Background technology
Trough type solar power generation is that business application is most wide in the world at present, lower-cost solar energy thermal-power-generating technology,
It heats its lower part for using paraboloid sexual reflex mirror that sun light reflection is focused on to the groove type solar thermal-collecting tube positioned at its focal line
Tube fluid, and then generate high-temperature steam pushing turbine and generate electricity.Groove type solar thermal-collecting tube is trough type solar hair
The most key component in electric system from light to thermal transition, is generally made of metal inner pipe and coaxial outer glass tube, in order to subtract
Few convection heat losses form closed ring vaccum space, the plating of metal inner pipe outside wall surface between outer glass tube and metal inner pipe
The coating for selective absorption for having high-absorbility, low-launch-rate further reduced the radiation heat loss of metal inner pipe.This slot type
The generally a length of 4060mm of solar energy heat collection pipe, metal inner pipe outer diameter be 70mm, pipe in by heat-transfer working medium be generally conduction oil,
The conduction oil runs maximum temperature no more than 400 DEG C, is otherwise easy for generating pyrolytic.
In order to further increase trough type solar power generation efficiency, using the slot-type optical collector and the highest temperature of bigger focusing ratio
Degree reaches 550 DEG C of fused salt, or water/steam more than 400 DEG C becomes trough type solar power generation technology as heat-transfer working medium
Further development trend.But it is in 4 times since the radiation heat loss of groove type solar thermal-collecting tube increases with heat-transfer working medium temperature
The increased relationship in side, causes heat loss to increase and increased dramatically with Temperature of Working, especially fused salt working medium setting temperature is at 200 DEG C
More than, fused salt working medium solidifies in order to prevent, and system night needs to maintain hot operation, and operation heat loss is caused to significantly improve,
Increase operating cost.Although steam turbine power generation efficiency improves, groove type solar collecting system since vapor (steam) temperature improves
The thermal efficiency due to heat loss increase and reduce, cause higher temperature fused salt or water/steam as heat-transfer working medium slot type too
Positive energy hot generation technology develops slowly.Meanwhile the trough type solar power generation skill using fused salt or water/steam as heat-transfer working medium
Art, due to needing higher focusing ratio, concentrator opening width bigger that part optically focused hot spot is caused to exceed metal inner pipe diameter
Width wastes part sun optically focused radiation energy.Therefore, develop can be applied to higher temperature, bigger focusing ratio slot type too
Positive energy thermal-collecting tube has great importance to improving trough type solar power generation efficiency and performance driving economy.
Invention content
It is an object of the invention to overcome the prior art, a kind of groove type solar thermal-arrest for high temperature is proposed
Pipe, the present invention significantly reduce groove type solar by using the method for increasing reflecting layer at the non-concentrating place of outer glass tube inner wall
The radiation heat loss of thermal-collecting tube, while the optically focused for overflowing metal inner pipe range can be reflected into metal again by the reflecting layer
Guan Shang.The configuration of the present invention is simple does not change the life of the structure and groove type solar thermal-collecting tube of traditional groove type solar thermal-collecting tube
Produce equipment, be highly suitable for fused salt or water at higher temperature, bigger focusing ratio trough type solar hair of the steam as heat-transfer working medium
Electric system can significantly reduce operation heat waste and cost, improve system generating efficiency.

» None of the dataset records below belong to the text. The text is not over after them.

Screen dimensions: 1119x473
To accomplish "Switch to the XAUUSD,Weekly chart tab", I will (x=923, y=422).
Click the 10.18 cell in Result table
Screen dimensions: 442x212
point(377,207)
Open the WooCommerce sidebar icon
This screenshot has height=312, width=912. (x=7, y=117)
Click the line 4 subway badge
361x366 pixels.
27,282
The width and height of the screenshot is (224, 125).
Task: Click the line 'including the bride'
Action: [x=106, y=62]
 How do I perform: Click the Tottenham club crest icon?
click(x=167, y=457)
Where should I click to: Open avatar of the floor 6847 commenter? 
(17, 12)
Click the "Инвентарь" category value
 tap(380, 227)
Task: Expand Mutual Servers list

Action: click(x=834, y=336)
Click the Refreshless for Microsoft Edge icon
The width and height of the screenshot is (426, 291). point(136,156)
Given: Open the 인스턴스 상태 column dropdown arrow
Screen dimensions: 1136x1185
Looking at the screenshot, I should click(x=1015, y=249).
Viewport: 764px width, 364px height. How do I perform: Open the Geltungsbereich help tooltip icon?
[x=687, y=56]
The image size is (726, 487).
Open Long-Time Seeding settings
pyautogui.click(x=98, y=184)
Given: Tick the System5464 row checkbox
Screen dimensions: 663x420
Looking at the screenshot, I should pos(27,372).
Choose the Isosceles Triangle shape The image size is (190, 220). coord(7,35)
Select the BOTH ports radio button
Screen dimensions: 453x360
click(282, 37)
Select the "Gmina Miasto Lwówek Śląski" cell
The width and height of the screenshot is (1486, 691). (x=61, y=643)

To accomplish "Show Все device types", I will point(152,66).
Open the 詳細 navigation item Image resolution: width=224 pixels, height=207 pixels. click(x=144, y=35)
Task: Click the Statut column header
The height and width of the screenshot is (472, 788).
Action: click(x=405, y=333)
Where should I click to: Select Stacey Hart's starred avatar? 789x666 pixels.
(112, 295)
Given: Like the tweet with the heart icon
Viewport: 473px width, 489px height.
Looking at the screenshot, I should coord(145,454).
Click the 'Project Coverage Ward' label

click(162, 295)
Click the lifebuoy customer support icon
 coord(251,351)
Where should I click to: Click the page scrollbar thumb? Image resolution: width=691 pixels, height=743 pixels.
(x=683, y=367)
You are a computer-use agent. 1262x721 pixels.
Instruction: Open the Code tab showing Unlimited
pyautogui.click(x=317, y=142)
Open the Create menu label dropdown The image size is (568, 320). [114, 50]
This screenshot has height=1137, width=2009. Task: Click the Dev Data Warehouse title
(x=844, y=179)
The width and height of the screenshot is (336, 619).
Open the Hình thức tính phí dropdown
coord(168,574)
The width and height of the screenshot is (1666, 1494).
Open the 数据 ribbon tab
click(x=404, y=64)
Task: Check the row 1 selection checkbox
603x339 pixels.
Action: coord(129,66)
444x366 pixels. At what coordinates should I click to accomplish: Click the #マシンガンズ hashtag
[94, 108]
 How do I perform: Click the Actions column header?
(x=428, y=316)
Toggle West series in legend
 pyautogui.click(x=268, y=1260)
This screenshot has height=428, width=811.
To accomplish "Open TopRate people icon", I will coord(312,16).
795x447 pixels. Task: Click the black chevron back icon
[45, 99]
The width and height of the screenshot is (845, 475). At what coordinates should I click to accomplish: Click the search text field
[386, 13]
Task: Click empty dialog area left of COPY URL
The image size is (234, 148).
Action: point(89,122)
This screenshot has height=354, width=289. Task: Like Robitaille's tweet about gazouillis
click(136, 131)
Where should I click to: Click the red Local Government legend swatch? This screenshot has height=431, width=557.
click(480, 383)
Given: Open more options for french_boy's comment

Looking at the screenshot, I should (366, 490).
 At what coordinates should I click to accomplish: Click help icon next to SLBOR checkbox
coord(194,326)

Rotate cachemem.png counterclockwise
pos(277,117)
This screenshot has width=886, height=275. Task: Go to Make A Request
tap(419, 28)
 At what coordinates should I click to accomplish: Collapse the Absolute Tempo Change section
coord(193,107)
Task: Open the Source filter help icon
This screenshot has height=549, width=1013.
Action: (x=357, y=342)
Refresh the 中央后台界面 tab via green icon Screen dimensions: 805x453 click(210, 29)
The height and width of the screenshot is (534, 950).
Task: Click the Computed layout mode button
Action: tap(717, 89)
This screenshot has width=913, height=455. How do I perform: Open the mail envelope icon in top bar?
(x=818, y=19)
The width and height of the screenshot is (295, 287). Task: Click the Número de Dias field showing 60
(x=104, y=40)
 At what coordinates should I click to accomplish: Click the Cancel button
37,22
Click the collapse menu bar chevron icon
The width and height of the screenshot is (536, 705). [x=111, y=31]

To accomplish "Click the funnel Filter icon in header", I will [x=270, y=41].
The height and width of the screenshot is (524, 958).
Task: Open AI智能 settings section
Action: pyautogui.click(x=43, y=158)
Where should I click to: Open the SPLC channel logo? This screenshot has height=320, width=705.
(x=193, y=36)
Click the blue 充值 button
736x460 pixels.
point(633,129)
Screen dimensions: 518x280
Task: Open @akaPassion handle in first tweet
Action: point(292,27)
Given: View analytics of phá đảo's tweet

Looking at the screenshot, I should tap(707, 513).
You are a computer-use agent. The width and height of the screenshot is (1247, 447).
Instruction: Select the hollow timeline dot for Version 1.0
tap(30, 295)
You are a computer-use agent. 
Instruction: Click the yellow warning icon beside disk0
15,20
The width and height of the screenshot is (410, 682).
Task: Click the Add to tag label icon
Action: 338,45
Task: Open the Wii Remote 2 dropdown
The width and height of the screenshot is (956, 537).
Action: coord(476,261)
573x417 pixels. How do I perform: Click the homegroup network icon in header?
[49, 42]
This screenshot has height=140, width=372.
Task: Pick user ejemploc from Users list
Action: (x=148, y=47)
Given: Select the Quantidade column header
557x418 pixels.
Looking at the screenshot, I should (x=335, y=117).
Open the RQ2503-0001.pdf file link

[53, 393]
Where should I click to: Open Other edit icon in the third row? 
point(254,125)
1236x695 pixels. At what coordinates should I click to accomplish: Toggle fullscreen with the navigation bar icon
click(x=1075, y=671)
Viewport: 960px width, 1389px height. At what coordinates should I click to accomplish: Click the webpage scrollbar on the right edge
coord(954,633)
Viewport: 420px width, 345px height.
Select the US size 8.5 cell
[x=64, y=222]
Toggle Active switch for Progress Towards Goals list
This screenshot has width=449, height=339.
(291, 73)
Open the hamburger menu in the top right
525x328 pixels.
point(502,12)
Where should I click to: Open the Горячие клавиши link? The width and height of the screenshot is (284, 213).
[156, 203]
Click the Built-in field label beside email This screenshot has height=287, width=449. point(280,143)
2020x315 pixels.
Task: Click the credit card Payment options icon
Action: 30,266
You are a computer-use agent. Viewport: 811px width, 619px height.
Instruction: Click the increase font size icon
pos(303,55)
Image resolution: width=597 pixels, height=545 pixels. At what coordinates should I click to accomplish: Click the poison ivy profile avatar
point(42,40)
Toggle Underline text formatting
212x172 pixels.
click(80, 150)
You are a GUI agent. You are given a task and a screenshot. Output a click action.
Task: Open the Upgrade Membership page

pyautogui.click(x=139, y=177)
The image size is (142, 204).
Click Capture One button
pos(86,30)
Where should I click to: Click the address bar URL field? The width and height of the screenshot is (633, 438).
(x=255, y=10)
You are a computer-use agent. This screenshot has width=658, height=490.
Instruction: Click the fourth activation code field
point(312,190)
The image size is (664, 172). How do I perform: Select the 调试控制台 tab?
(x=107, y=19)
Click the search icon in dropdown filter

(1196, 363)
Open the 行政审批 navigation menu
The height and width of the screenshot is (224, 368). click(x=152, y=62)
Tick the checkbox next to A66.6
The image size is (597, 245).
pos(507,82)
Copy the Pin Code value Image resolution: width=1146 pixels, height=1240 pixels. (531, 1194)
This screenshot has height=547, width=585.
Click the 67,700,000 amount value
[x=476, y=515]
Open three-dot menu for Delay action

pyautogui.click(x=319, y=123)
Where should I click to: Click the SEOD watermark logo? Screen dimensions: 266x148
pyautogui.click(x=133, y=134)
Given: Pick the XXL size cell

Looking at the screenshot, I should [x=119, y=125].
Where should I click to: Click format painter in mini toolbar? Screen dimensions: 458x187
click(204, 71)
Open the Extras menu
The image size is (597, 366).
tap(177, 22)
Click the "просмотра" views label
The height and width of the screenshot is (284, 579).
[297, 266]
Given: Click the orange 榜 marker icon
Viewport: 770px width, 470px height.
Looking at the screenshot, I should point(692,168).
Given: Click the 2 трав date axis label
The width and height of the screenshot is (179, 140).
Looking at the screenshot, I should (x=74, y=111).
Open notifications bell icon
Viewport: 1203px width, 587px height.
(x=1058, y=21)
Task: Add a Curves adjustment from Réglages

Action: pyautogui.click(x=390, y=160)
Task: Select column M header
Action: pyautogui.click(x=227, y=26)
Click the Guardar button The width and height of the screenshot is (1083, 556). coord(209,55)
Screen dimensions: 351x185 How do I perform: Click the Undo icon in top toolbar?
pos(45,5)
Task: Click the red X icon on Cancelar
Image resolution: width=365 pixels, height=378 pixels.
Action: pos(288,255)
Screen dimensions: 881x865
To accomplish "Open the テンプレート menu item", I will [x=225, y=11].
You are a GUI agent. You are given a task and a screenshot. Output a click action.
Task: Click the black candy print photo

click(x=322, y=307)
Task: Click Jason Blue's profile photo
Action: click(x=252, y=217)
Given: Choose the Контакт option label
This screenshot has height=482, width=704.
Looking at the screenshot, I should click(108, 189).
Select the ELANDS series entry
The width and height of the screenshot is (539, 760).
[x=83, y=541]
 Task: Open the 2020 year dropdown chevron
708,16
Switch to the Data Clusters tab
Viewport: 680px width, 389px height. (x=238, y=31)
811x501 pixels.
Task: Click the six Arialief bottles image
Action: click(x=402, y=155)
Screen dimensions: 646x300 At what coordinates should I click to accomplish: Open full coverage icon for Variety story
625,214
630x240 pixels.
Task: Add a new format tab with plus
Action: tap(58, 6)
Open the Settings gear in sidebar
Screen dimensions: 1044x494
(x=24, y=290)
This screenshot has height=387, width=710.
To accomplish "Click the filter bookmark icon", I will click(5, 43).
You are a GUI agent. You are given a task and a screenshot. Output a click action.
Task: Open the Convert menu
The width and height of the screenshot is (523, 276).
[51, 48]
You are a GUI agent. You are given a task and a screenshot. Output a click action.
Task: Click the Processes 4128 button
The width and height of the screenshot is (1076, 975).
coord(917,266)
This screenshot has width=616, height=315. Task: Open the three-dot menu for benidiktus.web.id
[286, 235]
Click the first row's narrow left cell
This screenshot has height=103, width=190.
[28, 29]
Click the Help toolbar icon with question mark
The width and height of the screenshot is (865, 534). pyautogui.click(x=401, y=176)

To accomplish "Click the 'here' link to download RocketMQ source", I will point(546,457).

To achieve the goals above, the present invention adopts the following technical scheme that:
A kind of groove type solar thermal-collecting tube for high temperature, including outer glass tube and metal inner pipe, metal inner pipe have resistance to
The coating for selective absorption of high temperature, outer glass tube is coaxial to be sleeved on outside metal inner pipe, outer glass tube and metal inner pipe it
Between formed vacuum ring seal space.The inner wall of the outer glass tube is circumferentially divided into transparent surface and non-transparent face two parts;
The inner wall transparent surface of the outer glass tube has antireflective coating;The non-transparent face of inner wall of the outer glass tube has reflection
Layer.
Non-transparent face on the outer glass tube inner wall is located at non-concentrating face, and the reflecting layer that the non-transparent face has is
Reflectivity is more than 85% silver film, aluminum membranous layer or copper film layer, and the reflecting layer can pass through simple vacuum vapor plating, change
The methods of plated film or direct pad pasting is learned to prepare, it is simple and practicable;The reflecting layer is due to reflectivity height, the light that can overflow optically focused
Line is reflected back on metal inner pipe again, improves the effective rate of utilization of sun optically focused radiation.Meanwhile the reflecting layer is using silver
Film layer, aluminum membranous layer or copper film layer also have lower emissivity, for the emissivity of outer glass tube inner wall 89%, with gold
Radiation heat transfer, which loses, between category inner tube is substantially reduced.
It is more than that 85% reflective aluminium sheet makes that the reflecting layer in the non-transparent face, which can also use reflectivity, reflective aluminium sheet
It is inserted directly into outer glass tube, extends axially through multiple gilled rings and be fixed on the inner wall of outer glass tube.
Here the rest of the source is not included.